**Recorded data**
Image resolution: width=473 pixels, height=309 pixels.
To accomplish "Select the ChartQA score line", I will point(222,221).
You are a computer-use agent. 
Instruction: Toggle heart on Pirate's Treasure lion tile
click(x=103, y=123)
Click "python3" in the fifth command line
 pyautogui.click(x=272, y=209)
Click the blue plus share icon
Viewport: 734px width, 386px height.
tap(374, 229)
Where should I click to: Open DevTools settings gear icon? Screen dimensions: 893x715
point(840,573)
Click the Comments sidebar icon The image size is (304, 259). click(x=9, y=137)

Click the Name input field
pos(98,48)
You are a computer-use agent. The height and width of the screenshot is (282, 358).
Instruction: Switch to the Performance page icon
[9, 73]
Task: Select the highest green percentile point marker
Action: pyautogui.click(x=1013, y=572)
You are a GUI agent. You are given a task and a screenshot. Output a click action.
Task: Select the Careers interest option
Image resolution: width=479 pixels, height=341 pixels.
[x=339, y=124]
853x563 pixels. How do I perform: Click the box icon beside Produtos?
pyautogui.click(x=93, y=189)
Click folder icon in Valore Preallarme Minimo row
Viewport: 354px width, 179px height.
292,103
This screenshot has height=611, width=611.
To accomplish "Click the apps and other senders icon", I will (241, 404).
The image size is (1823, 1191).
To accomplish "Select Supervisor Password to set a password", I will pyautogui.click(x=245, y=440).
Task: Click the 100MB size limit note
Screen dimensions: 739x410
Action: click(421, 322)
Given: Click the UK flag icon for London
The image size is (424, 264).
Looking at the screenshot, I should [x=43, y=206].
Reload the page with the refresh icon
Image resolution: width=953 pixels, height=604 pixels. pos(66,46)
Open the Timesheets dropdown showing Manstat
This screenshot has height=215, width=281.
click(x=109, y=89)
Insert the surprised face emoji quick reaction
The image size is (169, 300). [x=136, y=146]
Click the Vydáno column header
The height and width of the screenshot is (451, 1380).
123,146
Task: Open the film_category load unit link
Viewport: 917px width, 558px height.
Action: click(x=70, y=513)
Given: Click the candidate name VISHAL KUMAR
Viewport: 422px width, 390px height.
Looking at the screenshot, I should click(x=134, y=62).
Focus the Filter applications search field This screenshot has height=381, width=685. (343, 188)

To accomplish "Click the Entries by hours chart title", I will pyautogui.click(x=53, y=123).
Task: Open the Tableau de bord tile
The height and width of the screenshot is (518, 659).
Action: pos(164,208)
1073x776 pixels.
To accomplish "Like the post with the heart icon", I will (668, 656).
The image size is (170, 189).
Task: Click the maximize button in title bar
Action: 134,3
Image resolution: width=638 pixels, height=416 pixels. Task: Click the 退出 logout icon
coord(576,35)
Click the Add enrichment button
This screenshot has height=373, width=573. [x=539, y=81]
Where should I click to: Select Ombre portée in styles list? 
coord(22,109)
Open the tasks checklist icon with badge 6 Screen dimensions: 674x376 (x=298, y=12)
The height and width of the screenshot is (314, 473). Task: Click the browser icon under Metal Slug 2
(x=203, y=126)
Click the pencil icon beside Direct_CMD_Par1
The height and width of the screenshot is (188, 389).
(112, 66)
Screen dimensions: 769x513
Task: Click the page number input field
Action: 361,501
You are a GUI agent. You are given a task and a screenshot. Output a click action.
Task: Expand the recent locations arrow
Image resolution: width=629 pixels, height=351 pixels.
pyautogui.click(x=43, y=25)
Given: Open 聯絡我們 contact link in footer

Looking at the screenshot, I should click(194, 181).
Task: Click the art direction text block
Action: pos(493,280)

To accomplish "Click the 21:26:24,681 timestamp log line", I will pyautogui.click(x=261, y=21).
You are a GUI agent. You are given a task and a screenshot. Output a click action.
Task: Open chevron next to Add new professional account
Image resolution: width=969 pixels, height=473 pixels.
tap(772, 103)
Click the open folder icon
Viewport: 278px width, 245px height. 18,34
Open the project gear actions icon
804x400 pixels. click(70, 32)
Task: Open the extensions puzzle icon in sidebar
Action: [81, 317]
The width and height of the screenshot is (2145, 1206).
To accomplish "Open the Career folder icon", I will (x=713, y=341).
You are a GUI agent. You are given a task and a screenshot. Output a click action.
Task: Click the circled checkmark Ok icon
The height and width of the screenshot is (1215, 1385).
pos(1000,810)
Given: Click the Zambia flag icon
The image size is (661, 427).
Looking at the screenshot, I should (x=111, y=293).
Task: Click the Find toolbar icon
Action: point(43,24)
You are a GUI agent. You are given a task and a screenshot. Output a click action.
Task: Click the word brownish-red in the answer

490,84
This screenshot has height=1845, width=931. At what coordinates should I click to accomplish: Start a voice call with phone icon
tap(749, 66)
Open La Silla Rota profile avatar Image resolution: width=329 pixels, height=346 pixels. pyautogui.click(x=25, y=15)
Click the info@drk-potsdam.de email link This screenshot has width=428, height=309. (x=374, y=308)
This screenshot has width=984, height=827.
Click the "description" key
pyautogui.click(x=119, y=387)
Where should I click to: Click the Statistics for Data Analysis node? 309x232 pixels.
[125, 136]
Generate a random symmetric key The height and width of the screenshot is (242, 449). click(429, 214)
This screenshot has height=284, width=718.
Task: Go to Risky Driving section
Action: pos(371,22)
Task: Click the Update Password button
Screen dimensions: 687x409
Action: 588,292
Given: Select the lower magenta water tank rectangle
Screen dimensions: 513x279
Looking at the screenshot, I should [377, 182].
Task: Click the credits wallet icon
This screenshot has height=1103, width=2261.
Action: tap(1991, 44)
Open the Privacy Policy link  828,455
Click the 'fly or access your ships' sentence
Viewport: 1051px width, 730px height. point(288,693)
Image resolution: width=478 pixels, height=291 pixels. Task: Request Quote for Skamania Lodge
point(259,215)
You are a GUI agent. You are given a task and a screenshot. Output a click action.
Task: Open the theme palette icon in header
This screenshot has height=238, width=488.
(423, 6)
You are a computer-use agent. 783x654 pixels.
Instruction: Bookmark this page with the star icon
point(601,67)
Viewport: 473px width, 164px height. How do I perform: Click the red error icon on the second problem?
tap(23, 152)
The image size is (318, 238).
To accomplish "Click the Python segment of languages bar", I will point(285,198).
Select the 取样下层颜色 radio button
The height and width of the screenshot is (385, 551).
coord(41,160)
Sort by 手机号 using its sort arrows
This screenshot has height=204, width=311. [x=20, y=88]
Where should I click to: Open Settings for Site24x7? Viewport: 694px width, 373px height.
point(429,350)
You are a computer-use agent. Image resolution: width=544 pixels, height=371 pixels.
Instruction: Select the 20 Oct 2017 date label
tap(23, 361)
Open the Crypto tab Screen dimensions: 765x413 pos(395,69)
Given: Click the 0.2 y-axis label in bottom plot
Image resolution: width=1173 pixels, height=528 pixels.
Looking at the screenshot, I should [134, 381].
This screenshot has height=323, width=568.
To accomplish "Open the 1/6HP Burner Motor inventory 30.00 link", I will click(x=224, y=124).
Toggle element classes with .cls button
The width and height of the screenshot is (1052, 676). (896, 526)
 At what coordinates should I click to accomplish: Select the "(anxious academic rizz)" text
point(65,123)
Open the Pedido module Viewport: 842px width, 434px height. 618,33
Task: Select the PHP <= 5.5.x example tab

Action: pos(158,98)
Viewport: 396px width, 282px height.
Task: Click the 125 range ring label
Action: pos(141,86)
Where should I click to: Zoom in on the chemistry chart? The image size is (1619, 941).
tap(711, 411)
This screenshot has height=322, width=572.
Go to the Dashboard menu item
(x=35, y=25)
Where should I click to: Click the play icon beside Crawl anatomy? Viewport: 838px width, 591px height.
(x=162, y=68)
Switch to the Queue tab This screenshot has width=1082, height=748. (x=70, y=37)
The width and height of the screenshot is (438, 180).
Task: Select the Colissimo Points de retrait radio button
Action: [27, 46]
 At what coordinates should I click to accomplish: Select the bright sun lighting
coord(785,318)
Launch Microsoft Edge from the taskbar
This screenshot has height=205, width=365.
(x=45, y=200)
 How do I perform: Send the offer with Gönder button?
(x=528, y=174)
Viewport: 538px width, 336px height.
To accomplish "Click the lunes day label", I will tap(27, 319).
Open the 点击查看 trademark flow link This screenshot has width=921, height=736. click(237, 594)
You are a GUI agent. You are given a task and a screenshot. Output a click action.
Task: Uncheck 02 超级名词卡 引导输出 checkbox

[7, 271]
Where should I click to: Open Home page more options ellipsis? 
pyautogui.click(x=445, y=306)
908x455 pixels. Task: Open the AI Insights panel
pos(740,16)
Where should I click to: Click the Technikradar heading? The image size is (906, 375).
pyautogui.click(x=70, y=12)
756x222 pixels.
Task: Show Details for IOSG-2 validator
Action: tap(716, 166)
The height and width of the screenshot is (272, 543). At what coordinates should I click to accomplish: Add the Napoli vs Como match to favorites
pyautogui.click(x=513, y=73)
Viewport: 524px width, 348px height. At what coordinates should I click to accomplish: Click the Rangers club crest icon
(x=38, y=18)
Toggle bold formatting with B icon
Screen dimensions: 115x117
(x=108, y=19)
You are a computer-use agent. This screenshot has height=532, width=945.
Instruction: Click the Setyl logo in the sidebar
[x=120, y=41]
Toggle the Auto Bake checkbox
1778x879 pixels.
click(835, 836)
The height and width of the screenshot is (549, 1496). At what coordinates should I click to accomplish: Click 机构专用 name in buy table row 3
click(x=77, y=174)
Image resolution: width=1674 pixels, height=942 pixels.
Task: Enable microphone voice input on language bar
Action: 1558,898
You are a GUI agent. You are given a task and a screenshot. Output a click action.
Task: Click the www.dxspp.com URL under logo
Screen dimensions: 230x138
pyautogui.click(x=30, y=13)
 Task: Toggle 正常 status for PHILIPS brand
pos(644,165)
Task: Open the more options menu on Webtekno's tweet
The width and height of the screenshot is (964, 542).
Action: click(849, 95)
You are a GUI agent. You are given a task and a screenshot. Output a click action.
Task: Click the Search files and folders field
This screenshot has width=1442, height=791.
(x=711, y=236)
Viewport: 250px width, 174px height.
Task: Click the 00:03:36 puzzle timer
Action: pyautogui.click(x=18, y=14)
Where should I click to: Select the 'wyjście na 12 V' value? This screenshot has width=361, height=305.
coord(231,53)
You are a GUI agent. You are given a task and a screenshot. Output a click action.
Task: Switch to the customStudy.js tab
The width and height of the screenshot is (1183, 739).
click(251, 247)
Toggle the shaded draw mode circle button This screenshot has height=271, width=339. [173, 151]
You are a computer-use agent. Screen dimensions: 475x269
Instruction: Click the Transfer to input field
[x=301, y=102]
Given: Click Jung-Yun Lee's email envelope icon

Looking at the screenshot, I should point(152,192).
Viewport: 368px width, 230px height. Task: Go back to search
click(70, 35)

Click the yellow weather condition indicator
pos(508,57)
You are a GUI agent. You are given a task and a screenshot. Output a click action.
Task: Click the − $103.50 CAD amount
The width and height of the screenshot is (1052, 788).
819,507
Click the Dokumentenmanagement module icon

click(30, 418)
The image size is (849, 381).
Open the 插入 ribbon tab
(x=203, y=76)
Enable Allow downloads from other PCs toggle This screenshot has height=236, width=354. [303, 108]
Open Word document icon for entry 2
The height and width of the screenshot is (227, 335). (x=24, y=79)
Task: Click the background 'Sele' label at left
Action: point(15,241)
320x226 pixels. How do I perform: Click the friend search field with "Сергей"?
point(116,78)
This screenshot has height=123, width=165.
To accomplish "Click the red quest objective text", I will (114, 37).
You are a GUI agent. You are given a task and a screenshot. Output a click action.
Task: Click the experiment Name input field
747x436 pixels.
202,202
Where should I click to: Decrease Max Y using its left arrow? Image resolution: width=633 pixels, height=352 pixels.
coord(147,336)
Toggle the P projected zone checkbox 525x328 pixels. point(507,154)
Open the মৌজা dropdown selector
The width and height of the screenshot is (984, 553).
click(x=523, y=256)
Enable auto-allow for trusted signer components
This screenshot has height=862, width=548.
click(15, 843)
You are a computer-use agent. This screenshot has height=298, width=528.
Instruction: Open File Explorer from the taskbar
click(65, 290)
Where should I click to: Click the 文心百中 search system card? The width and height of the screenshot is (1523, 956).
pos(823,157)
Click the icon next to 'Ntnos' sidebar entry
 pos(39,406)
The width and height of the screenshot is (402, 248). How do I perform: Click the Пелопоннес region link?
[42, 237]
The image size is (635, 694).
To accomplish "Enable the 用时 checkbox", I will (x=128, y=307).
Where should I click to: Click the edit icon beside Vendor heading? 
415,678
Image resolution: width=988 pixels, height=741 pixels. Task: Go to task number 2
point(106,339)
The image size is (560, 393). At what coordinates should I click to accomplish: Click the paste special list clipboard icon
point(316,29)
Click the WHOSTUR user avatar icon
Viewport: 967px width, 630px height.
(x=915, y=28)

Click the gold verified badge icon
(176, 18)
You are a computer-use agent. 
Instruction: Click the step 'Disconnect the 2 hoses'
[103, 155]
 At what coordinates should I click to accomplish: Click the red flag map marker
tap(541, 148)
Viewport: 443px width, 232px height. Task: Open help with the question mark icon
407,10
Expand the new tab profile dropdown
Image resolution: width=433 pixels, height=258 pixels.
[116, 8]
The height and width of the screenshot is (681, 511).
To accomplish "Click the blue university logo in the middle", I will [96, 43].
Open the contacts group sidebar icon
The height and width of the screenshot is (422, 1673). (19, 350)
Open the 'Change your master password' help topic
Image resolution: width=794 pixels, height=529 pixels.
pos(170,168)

**Given exercise**
Rewrite the part of the records that opens with the line containing "Open the Pedido" and closes with the line containing "tap(711, 411)" as a JSON list of strings, one string per line, leaving out any blank lines.

**Correct result**
[
  "Open the Pedido module Viewport: 842px width, 434px height. 618,33",
  "Task: Select the PHP <= 5.5.x example tab",
  "Action: pos(158,98)",
  "Viewport: 396px width, 282px height.",
  "Task: Click the 125 range ring label",
  "Action: pos(141,86)",
  "Where should I click to: Zoom in on the chemistry chart? The image size is (1619, 941).",
  "tap(711, 411)"
]